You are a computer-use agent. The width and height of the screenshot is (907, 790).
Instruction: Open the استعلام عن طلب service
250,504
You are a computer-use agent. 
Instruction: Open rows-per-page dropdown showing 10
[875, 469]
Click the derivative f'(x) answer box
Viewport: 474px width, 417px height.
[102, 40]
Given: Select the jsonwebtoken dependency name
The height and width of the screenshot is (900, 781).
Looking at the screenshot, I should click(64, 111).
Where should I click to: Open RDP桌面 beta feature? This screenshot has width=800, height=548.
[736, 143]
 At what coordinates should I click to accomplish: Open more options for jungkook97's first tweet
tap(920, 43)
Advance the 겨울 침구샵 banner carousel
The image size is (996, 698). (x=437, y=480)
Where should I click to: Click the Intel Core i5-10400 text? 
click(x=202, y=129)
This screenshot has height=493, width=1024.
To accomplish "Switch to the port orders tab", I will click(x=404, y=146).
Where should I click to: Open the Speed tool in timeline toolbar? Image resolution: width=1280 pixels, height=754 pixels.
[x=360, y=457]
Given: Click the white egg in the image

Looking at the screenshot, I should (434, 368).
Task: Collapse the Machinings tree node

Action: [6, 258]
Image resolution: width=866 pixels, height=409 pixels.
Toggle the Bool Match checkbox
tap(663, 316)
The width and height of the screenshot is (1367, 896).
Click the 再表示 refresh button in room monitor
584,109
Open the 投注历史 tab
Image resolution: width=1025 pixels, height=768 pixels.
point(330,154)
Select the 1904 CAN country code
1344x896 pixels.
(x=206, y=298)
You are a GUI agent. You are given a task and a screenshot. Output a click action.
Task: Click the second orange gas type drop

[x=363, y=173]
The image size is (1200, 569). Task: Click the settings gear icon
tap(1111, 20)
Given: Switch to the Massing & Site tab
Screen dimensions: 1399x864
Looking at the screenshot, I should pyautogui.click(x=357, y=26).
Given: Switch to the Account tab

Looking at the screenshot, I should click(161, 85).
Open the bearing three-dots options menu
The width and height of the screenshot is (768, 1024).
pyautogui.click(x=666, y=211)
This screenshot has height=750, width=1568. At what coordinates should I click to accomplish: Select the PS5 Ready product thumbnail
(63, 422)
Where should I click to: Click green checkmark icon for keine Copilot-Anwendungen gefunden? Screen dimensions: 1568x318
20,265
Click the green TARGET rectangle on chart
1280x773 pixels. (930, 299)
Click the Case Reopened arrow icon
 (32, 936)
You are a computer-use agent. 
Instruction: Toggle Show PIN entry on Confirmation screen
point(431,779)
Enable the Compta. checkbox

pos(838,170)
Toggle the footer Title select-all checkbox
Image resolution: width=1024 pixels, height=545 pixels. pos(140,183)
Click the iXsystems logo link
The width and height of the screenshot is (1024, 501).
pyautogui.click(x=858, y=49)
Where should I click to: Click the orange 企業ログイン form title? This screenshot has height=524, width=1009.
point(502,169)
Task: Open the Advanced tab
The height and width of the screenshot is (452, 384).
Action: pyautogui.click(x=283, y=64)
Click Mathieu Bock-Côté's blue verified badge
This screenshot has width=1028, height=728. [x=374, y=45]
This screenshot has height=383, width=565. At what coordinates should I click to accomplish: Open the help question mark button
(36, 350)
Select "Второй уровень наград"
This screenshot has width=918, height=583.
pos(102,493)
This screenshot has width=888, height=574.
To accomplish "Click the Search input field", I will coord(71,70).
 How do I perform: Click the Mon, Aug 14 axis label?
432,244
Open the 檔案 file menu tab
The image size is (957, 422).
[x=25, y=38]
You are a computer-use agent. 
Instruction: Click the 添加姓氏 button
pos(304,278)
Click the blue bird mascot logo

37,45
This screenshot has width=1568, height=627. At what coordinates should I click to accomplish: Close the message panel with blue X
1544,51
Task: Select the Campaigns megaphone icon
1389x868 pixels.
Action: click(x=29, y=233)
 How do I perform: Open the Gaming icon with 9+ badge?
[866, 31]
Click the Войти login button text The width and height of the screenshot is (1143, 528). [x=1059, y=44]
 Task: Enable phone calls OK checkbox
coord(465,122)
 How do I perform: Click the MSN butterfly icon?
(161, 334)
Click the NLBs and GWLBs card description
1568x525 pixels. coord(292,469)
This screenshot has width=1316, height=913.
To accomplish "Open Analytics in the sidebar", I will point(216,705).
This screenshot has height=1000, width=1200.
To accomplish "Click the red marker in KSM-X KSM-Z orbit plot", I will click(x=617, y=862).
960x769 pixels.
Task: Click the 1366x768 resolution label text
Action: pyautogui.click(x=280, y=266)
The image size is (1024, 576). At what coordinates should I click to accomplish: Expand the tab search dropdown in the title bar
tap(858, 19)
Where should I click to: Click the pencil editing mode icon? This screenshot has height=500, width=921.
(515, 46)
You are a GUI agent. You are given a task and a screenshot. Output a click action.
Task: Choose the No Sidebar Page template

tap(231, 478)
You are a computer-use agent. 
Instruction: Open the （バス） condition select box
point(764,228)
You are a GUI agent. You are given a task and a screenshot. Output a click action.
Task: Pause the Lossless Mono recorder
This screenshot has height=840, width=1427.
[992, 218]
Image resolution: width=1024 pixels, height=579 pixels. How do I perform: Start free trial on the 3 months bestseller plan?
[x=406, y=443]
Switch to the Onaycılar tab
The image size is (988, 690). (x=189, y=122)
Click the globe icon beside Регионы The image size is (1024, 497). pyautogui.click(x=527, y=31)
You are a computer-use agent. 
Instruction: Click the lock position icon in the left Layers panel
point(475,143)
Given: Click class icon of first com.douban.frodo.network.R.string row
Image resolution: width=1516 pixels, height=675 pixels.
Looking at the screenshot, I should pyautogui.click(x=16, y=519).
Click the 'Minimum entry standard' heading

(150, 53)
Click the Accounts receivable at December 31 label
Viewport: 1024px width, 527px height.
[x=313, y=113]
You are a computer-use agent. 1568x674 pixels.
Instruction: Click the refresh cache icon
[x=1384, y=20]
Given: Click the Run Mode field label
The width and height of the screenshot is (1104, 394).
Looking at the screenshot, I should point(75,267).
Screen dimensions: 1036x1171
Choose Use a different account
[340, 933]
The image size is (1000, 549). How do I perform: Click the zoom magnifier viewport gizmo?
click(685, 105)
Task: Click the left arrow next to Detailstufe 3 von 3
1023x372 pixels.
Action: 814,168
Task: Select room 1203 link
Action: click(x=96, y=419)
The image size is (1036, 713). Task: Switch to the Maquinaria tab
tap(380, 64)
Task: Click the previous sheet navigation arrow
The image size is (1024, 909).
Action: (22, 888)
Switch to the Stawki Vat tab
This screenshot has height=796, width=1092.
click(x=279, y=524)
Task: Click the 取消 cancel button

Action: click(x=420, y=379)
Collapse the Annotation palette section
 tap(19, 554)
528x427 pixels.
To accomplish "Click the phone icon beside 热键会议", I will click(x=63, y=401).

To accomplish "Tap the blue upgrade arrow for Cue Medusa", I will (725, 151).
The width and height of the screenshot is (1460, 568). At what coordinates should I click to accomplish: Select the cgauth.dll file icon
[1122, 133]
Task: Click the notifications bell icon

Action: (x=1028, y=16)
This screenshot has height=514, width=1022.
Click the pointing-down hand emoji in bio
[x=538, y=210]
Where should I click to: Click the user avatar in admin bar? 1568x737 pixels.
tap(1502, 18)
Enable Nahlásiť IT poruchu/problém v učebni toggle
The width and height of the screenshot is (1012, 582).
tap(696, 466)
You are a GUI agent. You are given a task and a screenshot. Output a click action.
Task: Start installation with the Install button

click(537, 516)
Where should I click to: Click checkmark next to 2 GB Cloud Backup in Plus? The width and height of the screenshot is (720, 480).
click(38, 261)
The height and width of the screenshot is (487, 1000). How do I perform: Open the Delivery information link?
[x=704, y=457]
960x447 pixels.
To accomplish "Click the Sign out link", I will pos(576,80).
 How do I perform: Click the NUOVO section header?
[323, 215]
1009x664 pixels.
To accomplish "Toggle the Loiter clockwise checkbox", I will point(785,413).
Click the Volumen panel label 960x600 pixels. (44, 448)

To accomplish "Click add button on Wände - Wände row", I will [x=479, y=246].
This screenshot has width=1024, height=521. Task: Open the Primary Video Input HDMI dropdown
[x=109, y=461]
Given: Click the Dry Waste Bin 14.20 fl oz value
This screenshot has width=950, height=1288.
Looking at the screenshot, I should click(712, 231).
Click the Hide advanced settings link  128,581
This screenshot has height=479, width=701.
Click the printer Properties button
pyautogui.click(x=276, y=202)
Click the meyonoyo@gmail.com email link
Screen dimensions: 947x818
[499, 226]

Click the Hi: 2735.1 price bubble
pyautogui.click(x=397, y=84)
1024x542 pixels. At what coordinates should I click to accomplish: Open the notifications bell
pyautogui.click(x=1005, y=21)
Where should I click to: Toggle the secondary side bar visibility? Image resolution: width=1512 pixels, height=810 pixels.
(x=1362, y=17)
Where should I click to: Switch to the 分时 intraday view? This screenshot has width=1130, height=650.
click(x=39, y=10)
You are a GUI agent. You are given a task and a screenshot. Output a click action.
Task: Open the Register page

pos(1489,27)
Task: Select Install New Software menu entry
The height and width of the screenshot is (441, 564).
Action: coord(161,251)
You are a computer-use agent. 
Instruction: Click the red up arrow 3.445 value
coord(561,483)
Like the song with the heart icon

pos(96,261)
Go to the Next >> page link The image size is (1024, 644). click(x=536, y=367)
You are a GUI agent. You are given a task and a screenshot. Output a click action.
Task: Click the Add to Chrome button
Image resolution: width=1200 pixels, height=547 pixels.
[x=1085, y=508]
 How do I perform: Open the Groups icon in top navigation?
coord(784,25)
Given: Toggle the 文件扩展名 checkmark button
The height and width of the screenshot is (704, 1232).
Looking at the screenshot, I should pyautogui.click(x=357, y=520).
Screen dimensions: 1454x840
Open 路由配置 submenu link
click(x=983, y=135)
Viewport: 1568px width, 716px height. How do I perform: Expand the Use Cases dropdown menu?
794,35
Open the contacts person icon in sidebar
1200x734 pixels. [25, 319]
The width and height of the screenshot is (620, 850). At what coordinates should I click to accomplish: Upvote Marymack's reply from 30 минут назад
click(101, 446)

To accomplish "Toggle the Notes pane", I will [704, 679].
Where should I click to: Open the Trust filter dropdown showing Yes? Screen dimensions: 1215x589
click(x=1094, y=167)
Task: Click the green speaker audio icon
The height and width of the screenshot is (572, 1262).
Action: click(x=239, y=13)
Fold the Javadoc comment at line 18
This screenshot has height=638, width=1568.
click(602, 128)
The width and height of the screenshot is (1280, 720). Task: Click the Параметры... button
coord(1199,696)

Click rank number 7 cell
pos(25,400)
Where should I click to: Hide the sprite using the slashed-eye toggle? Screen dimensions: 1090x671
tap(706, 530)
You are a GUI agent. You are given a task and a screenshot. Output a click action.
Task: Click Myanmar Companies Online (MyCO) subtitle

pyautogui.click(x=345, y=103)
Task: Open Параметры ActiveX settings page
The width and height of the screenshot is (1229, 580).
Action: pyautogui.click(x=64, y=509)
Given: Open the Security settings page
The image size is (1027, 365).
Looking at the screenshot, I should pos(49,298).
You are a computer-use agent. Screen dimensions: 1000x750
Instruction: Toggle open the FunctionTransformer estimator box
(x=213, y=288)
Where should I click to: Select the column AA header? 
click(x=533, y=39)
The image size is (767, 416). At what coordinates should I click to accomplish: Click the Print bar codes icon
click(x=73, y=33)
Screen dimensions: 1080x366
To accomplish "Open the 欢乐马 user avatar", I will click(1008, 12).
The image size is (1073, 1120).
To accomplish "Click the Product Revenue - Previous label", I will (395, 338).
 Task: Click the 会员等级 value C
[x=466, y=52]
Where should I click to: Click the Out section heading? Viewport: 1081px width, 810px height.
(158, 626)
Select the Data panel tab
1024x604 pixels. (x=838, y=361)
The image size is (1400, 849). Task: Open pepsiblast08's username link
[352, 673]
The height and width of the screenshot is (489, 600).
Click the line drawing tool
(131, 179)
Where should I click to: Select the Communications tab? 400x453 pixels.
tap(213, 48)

#####

| WHAT YOU WILL DO |
Lines that include the word "beside" are to be extracted from the data above.

| YOUR RESPONSE |
Click the globe icon beside Регионы The image size is (1024, 497). pyautogui.click(x=527, y=31)
To accomplish "Click the phone icon beside 热键会议", I will click(x=63, y=401).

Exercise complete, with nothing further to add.